The tasks:
[1] Alter the stretch of the passage on TQM and sustainability that opens with "The core value" and closes with "and performance evaluation." by putting "evidence-based ethos" in place of "data-driven ethos", and give that stretch in full.
[2] Carry the passage on TQM and sustainability further, starting after its last sentence.

The core value stage of Figure 1 extends the values dimension of Hellsten and Klefsjö [26]. It emphasizes foundational principles such as the triple bottom line [36], ethical decision-making, and invites managers to decide whether sustainability challenges should be addressed through incremental or radical innovation projects [11,24]. The inclusion of “decisions based on facts” continues with the data-driven ethos of TQM and is supported by Tari’s [27] emphasis on fact-based management and performance evaluation.

TQM is famous for its focus on process quality, which is the principle to focus on quality assurance rather than quality control, i.e., the idea that a good quality process always generates good quality products, meaning that quality in TQM refers to both process and product quality, as improving one impacts the other. A quality assurance analogy in the context of sustainability does not work, though, as if a process is sustainable, the product made from this process is not necessarily sustainable. For example, Ihlen [33] describes the concept of the sustainable oil industry as an oxymoron. Pagell and Shevchenko [11] criticize the view of lean processes being labelled as green when their products have significant negative environmental impacts. For this reason, Figure 1 stresses that sustainability management should include both product and process sustainability.

Data section:
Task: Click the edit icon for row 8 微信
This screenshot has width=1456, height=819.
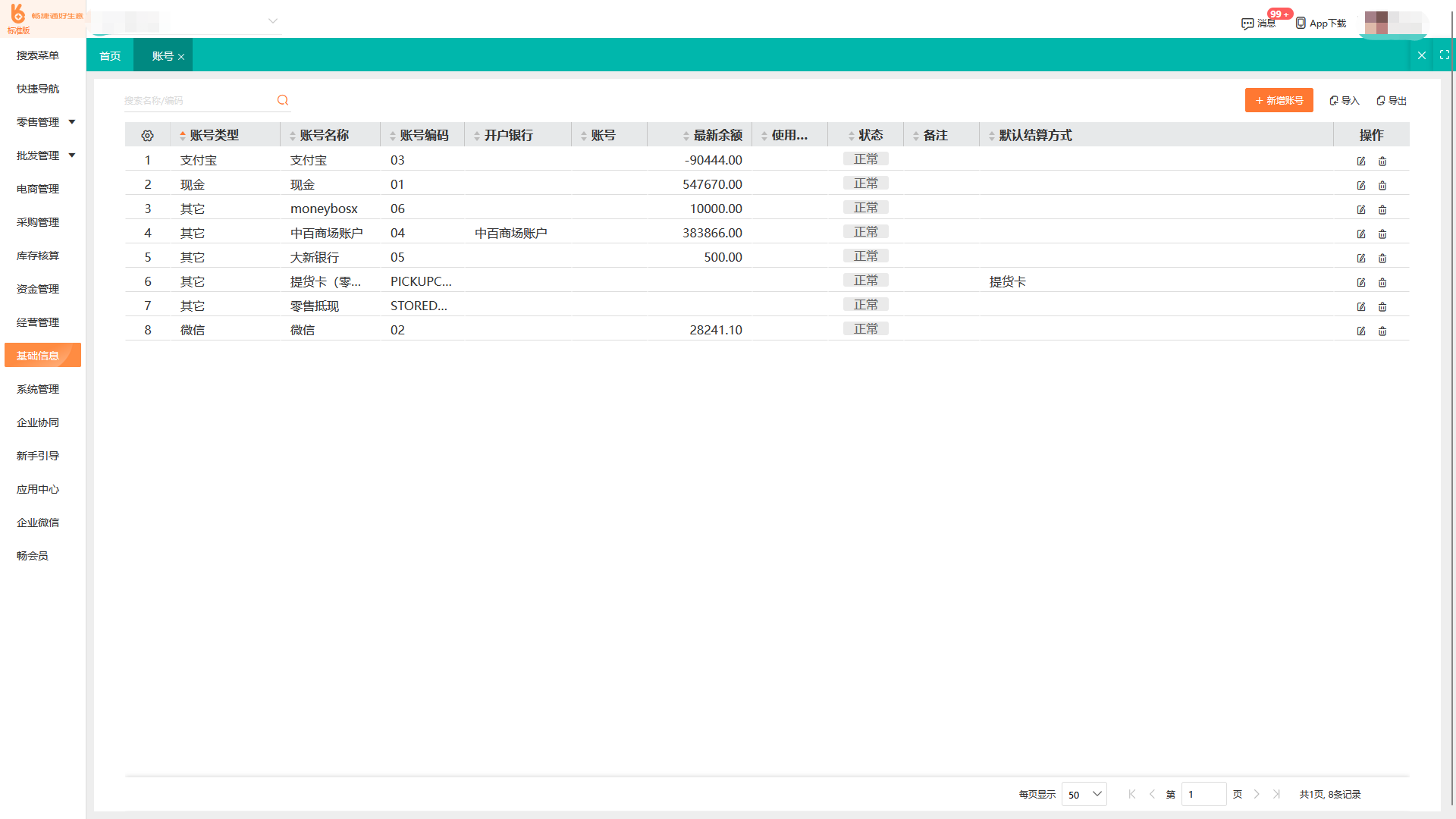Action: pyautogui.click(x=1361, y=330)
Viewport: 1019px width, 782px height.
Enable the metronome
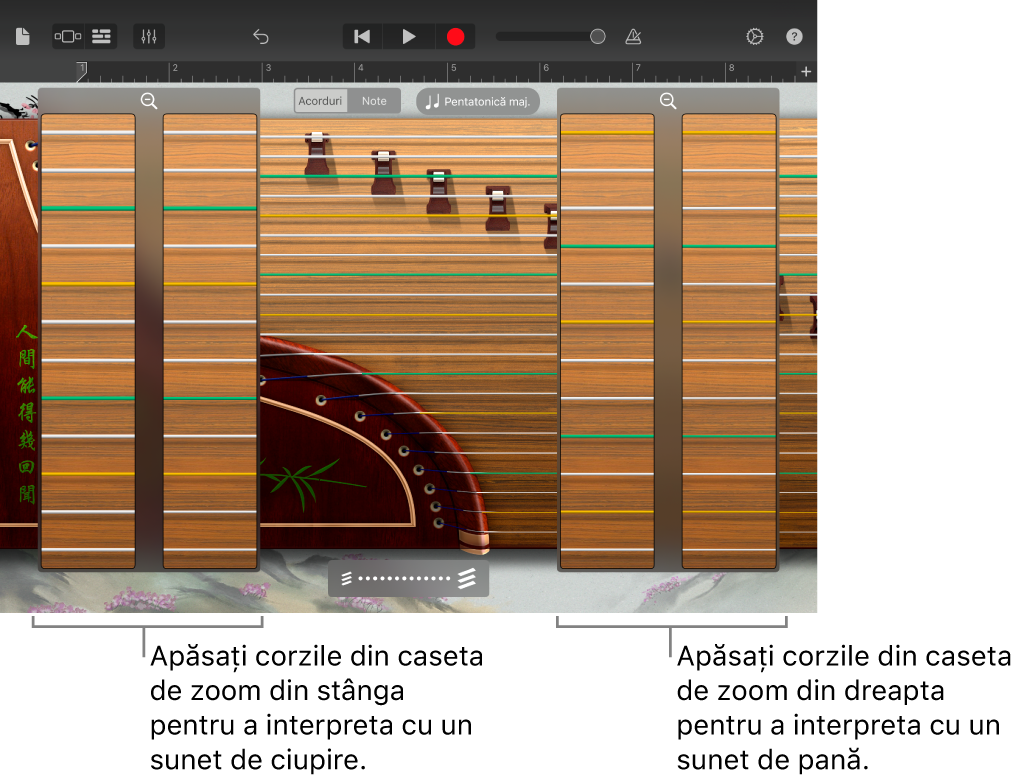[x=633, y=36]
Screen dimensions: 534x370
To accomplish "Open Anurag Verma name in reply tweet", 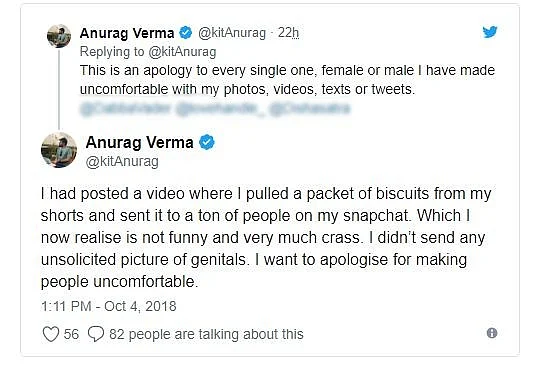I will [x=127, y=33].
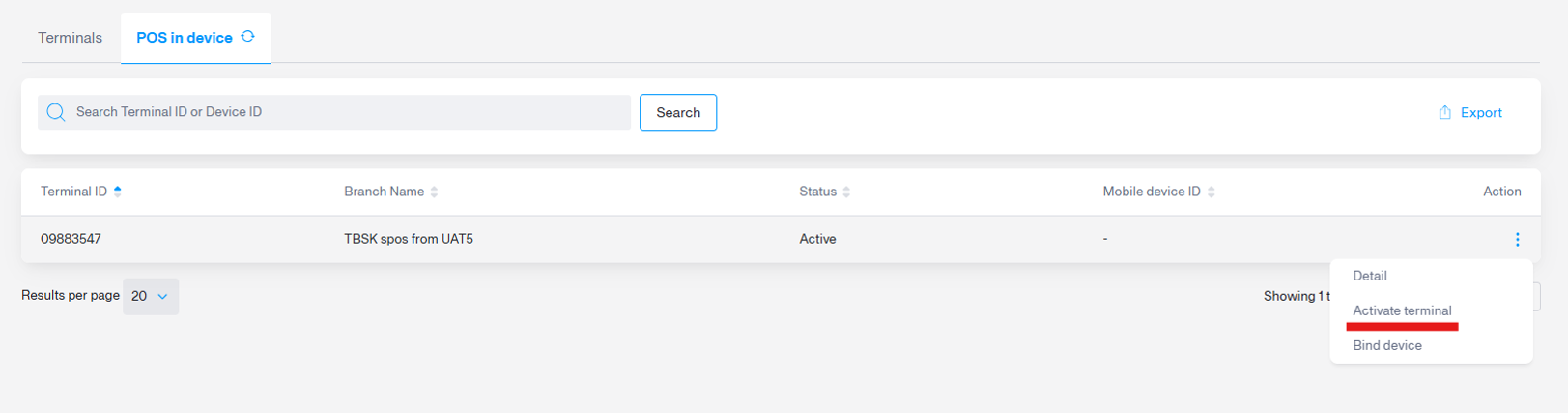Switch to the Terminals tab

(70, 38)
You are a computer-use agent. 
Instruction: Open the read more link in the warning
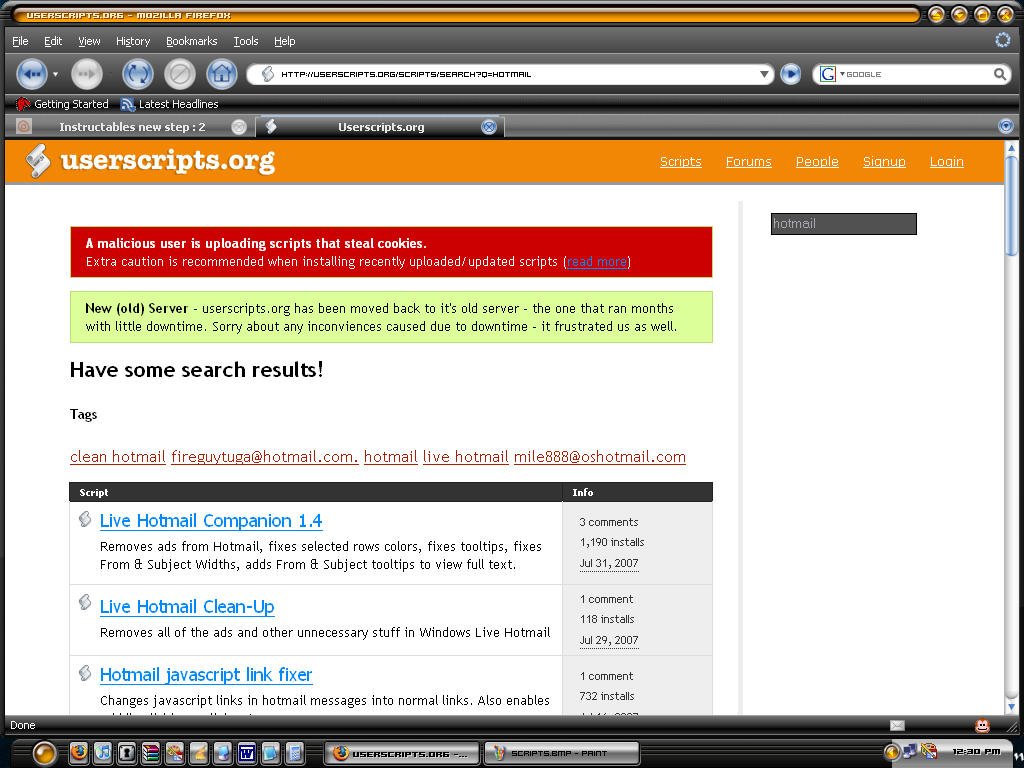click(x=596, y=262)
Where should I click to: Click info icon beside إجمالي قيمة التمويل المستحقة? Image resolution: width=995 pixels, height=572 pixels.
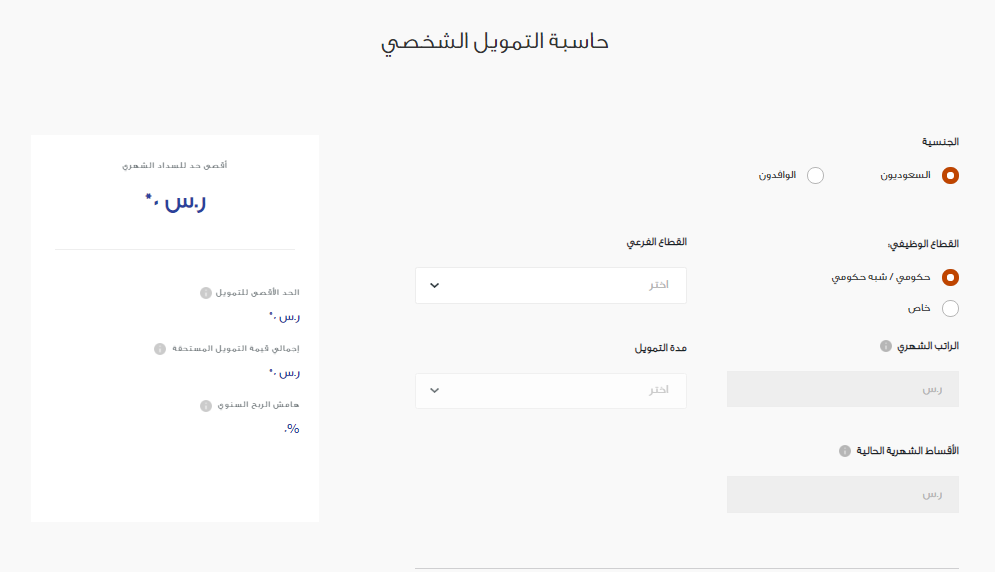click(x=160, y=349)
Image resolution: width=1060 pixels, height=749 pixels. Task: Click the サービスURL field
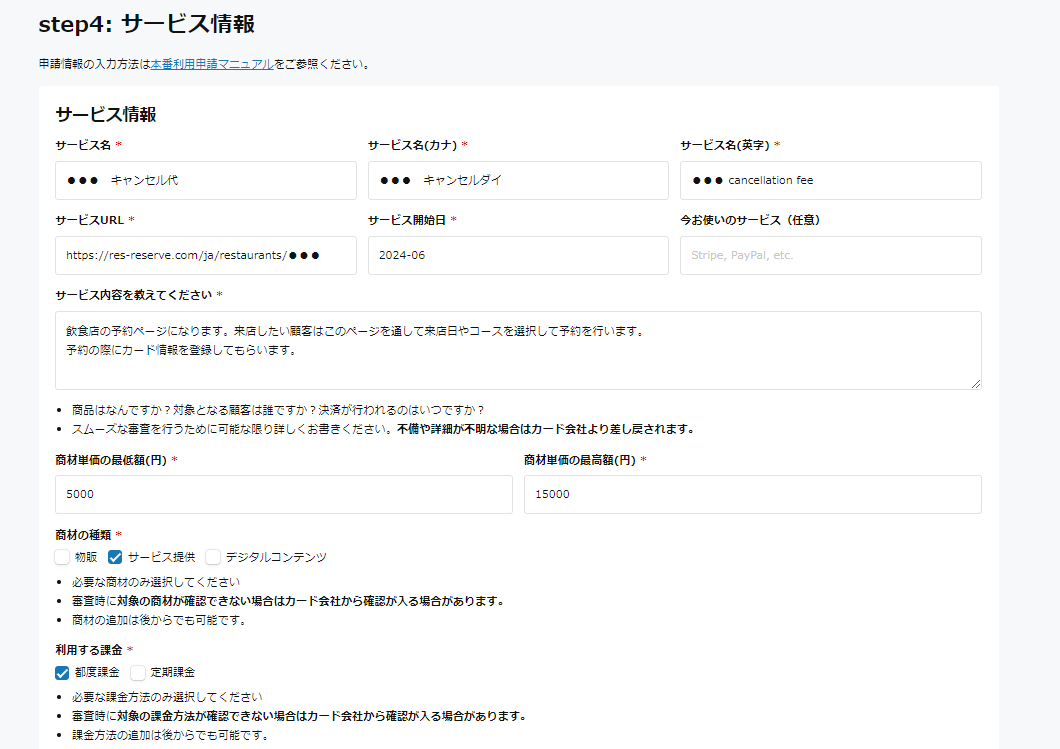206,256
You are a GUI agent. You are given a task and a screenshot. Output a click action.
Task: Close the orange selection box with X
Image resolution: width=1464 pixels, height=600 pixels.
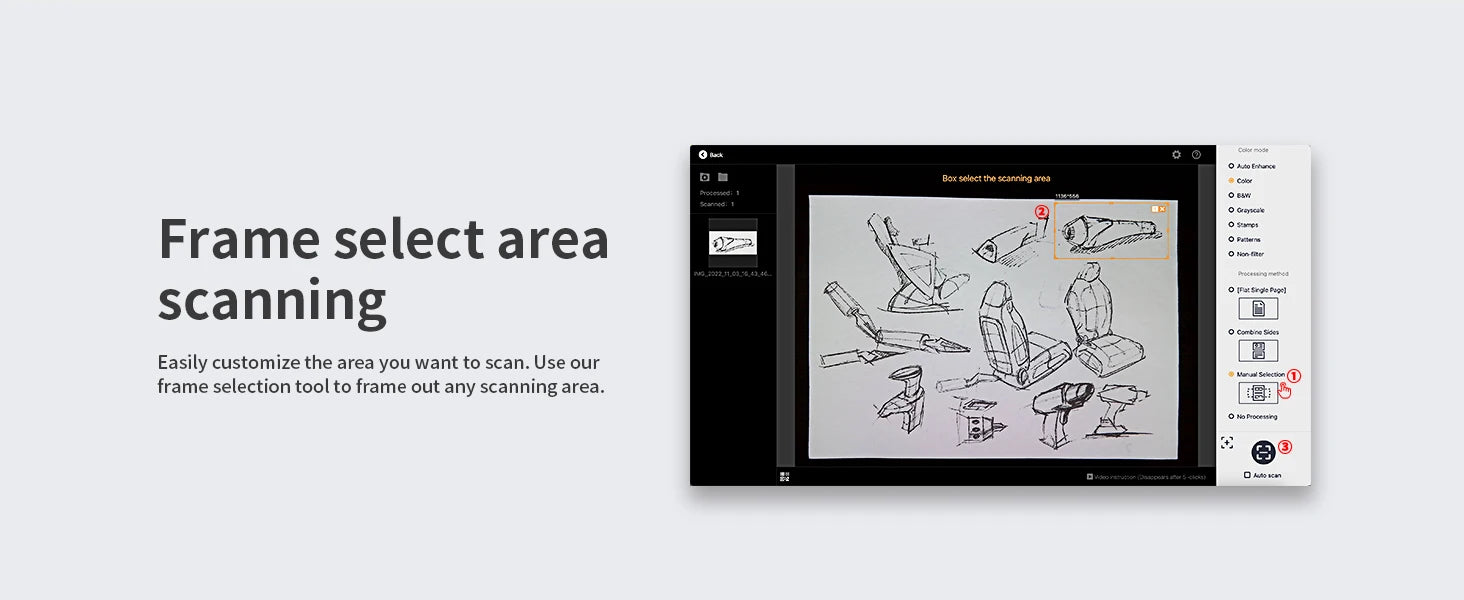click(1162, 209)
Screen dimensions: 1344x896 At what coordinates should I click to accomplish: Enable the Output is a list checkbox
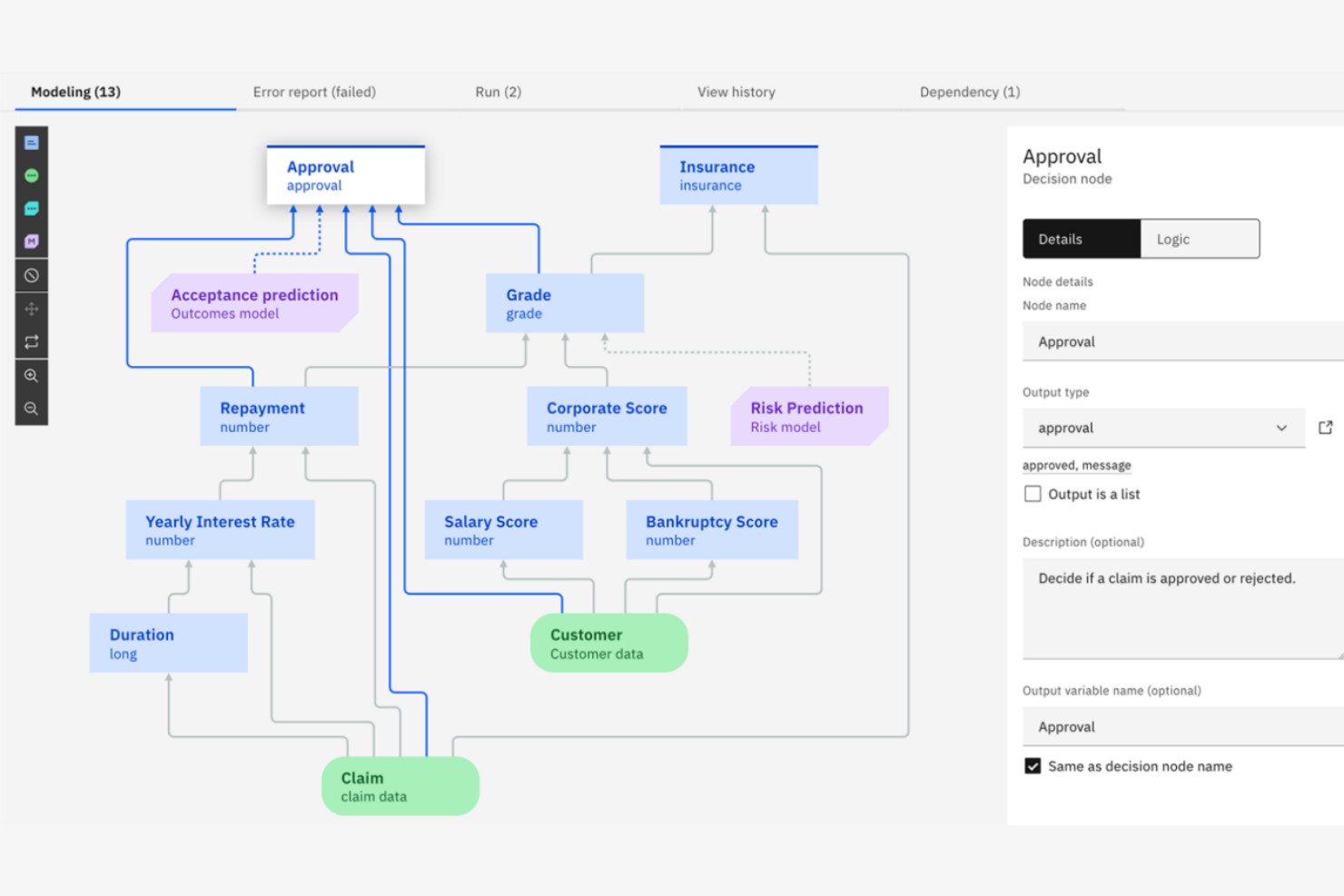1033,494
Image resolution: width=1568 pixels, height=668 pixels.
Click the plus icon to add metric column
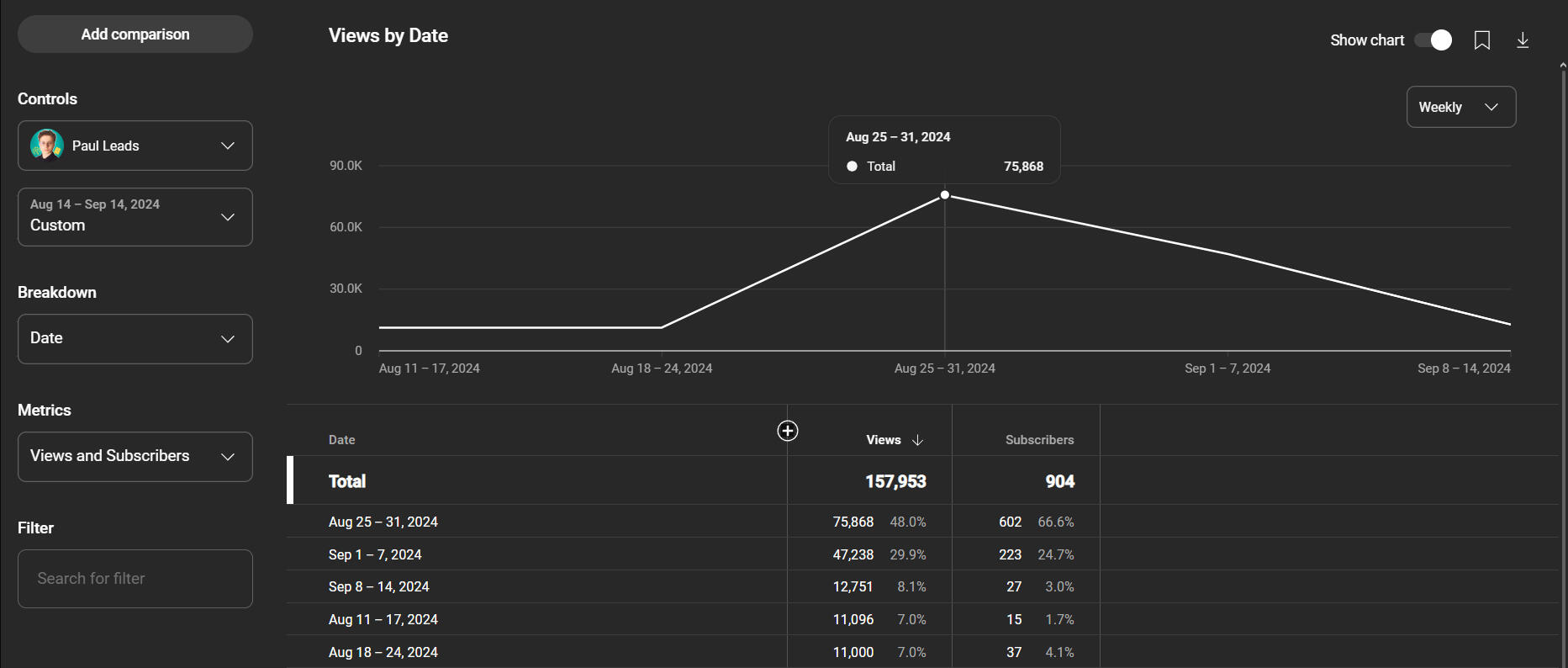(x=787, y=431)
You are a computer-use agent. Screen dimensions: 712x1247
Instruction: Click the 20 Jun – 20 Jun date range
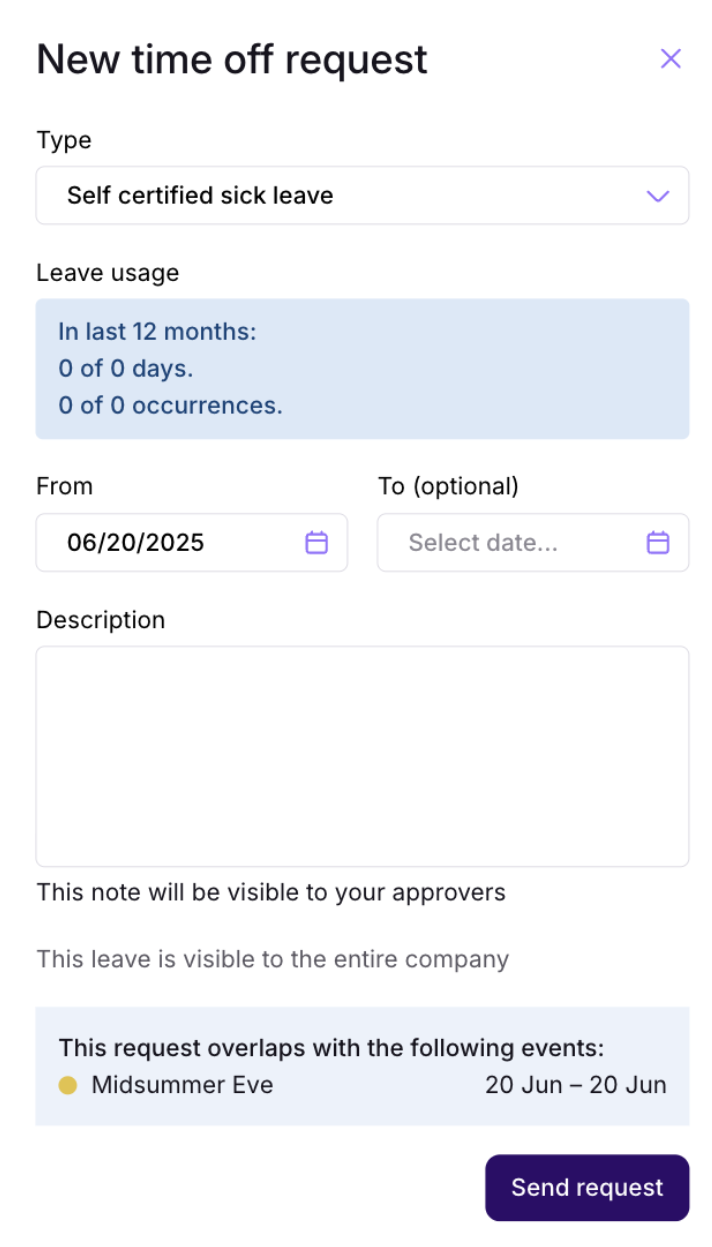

Answers to the tasks:
[1]
The core value stage of Figure 1 extends the values dimension of Hellsten and Klefsjö [26]. It emphasizes foundational principles such as the triple bottom line [36], ethical decision-making, and invites managers to decide whether sustainability challenges should be addressed through incremental or radical innovation projects [11,24]. The inclusion of “decisions based on facts” continues with the evidence-based ethos of TQM and is supported by Tari’s [27] emphasis on fact-based management and performance evaluation.

[2]
The technique stage follows the original “techniques” category in Hellsten and Klefsjö’s model and describes the systematic practices that translate values into action. It reuses the training, policy development, and benchmarking components from TQM. It also introduces techniques more specific to environmental performance, such as circularity [37], cleaner production [38], and design for longevity [39]. The Df* notation is used in Figure 1 to include the broader family of design frameworks such as Design for Environment [40] and Design for Reuse [41]. Similarly, Brezet & van Hemel’s [42] lifecycle-thinking approach to design ideas (LiDS wheel) is included as it provides an exhaustive source of ideas to design products and processes in more sustainable ways.

The final stage corresponds directly to Hellsten and Klefsjö’s tools dimension and includes existing mapping and quality tools. For example, Leseure and Benett [32] rely extensively on one of the seven tools of quality, Pareto analysis, to assess when industrial practices are material, bearable, or a serious matter. The tools stage also includes sustainability-specific operative instruments such as LCA (life cycle assessment) [43], social LCA [44], and standards [45]. Although social LCA impact measures are less established than their environmental counterpart, they should be used to remain consistent with triple bottom line values.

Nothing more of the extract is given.